Thursday, May 21, 2009

Introduction to Okinawa

Okinawa Prefecture
Okinawa prefecture is a string of islands in the far south of Japan’s territory. It is composed of 160 dispersed islands -- 48 inhabited and 112 uninhabited -- in the Asian Pacific Sea and East China Sea. The islands span about 1,000 kilometers (630 miles) from east to west and 400 kilometers (250 miles) from north to south (Okinawa Prefecture Government of Military Base Affairs Division, 2008). There are approximately 1,310,000 people in the prefecture, of which 1,150,000 people live on Okinawa Island, the biggest island and home to the prefecture’s capital city, Naha. It is about a 2 hour and 30 minute flight from Tokyo, 1 hour and 30 minutes from Shanghai, China, and 1 hour from Taiwan to Naha Airport (Ministry of Foreign Affairs of Japan, 2009).


The size of Okinawa prefecture is 2,266.9 square kilometers, the 44th biggest in Japan; however, the range of Okinawa prefecture is massive and the most widely dispersed among all of other Japanese prefectures (Okinawa Convention and Visitors Bureau, 2005). It is located at 24 to 27 degrees north latitude and 122 to 128 degrees east longitude, southwest of the main island of Japan. Other famous beach resort destinations that include Hawaii, Florida, and the Bahamas are found in the identical latitude zone as Okinawa (Geographical Survey Institute, Government of Japan, 2009).

Okinawa is the only Japanese prefecture existing in a subtropical ocean climate with a rich natural environment including deep green oceans and white sand beaches.

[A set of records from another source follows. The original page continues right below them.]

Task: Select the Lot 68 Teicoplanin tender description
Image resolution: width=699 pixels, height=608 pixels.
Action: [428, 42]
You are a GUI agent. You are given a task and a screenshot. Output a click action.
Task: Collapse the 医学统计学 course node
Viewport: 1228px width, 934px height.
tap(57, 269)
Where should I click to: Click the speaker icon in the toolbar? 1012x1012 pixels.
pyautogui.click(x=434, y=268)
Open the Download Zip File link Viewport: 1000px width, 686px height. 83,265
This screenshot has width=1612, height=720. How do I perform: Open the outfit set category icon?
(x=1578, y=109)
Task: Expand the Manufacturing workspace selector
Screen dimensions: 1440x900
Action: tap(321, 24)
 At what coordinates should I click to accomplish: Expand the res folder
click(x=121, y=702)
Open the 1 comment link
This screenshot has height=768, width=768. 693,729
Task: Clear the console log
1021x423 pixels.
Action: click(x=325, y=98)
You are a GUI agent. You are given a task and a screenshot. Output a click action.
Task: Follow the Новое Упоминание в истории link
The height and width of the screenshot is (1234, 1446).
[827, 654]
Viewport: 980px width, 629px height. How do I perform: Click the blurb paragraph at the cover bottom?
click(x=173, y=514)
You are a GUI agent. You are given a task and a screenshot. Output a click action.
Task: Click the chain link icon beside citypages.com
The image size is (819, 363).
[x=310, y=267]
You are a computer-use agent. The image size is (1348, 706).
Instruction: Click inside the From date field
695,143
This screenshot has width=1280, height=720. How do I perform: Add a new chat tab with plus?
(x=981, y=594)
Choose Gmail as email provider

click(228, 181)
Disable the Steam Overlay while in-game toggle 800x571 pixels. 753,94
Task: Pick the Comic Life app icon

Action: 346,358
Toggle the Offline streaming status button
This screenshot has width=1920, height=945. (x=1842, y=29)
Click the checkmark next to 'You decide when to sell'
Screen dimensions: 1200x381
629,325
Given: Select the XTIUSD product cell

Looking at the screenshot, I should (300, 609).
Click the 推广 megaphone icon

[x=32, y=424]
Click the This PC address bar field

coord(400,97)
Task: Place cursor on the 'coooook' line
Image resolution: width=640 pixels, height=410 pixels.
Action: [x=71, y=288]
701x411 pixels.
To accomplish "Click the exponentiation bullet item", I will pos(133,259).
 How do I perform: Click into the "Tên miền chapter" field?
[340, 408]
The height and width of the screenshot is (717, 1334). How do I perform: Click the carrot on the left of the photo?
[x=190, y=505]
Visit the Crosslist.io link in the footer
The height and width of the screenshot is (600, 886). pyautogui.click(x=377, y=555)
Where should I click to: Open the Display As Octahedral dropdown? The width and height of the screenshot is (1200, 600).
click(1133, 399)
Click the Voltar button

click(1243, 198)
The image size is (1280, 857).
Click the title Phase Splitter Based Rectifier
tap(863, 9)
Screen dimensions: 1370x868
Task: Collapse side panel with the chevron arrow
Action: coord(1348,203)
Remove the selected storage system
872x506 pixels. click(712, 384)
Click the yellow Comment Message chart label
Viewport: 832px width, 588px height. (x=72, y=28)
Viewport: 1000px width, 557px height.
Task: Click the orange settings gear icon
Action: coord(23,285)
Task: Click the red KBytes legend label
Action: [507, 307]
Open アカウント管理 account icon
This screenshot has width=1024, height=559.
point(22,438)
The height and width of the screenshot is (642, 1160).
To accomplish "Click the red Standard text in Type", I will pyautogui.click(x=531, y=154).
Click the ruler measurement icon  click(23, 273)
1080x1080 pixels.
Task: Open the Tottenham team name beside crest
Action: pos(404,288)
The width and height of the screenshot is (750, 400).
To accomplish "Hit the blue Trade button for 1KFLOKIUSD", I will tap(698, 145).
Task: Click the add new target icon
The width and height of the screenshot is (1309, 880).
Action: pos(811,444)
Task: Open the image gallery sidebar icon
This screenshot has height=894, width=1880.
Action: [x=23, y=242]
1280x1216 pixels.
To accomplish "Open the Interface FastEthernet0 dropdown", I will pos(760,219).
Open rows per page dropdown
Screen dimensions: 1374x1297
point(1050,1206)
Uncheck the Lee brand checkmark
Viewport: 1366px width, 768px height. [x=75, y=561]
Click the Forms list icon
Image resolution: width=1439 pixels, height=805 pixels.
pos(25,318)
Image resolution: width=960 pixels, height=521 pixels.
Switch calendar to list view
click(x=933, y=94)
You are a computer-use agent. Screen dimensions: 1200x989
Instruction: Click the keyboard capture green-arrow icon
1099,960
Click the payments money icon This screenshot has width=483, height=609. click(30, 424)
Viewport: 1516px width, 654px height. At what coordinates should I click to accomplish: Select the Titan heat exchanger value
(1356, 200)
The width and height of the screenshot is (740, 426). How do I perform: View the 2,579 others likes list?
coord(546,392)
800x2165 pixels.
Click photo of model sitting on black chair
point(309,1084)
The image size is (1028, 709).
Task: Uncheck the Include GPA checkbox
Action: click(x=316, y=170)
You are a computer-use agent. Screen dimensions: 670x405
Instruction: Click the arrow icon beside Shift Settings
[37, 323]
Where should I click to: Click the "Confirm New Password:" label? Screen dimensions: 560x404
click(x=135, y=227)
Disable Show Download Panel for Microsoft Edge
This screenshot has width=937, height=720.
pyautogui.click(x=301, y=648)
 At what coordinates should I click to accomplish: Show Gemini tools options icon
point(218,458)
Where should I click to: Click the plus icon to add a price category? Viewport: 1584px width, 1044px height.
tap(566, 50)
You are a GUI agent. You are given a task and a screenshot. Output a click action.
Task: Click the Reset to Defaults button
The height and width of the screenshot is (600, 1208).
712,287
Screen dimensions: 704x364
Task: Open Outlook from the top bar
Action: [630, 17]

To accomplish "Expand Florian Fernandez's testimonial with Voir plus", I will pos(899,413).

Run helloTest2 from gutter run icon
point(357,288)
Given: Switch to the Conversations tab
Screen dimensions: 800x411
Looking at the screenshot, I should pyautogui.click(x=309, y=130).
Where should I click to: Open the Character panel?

The average temperature is 23 degrees Centigrade (77.3 degrees Fahrenheit) throughout the year, and the average lowest temperature in the year is 16 degrees Centigrade (68.9 degrees Fahrenheit) (Ministry of Foreign Affairs of Japan, 2009). Compared to the climate on the main island of Japan, there are not four clear seasons since they have long summers and warm winters affected by the Black Stream (kuroshio) in the Pacific Ocean (Okinawa Convention and Visitors Bureau, 2005).

nawa’s subtropical ocean climate is suited to growing sugar cane, vegetables, fruits, house plants (for trading in the flower industries) and other unique islands plants. In stockbreeding, pigs were the mainly produced product, but beef is becoming more common in Okinawa. Both inshore and offshore tuna and bonito fisheries, as well as prawn and seaweed farming are widespread in Okinawa (Okinawa Prefecture Government of Military Base Affairs Division, 2008).
About 87 percent of the economy in Okinawa is supported by the tertiary industry focused on service divisions. Tourism is an especially significant industry, with approximately 4,120,000 tourists visiting Okinawa each year mainly from mainland Japan, China, Taiwan, and Korea to enjoy the beautiful nature and the unique Okinawan culture. Following the islands’ industrial development, the construction industry has been rapidly growing in the past 30 years (Ministry of Foreign Affairs of Japan, 2009).

Okinawa Prefecture Tourist Information
Okinawa Prefecture Government of Military Base Affairs Division
Ministry of Foreign Affairs of Japan

1 comment:

  1. Won't the world be better off when both Hawai'i and Okinawa are demilitarized and people can enjoy such warm beauty in peace?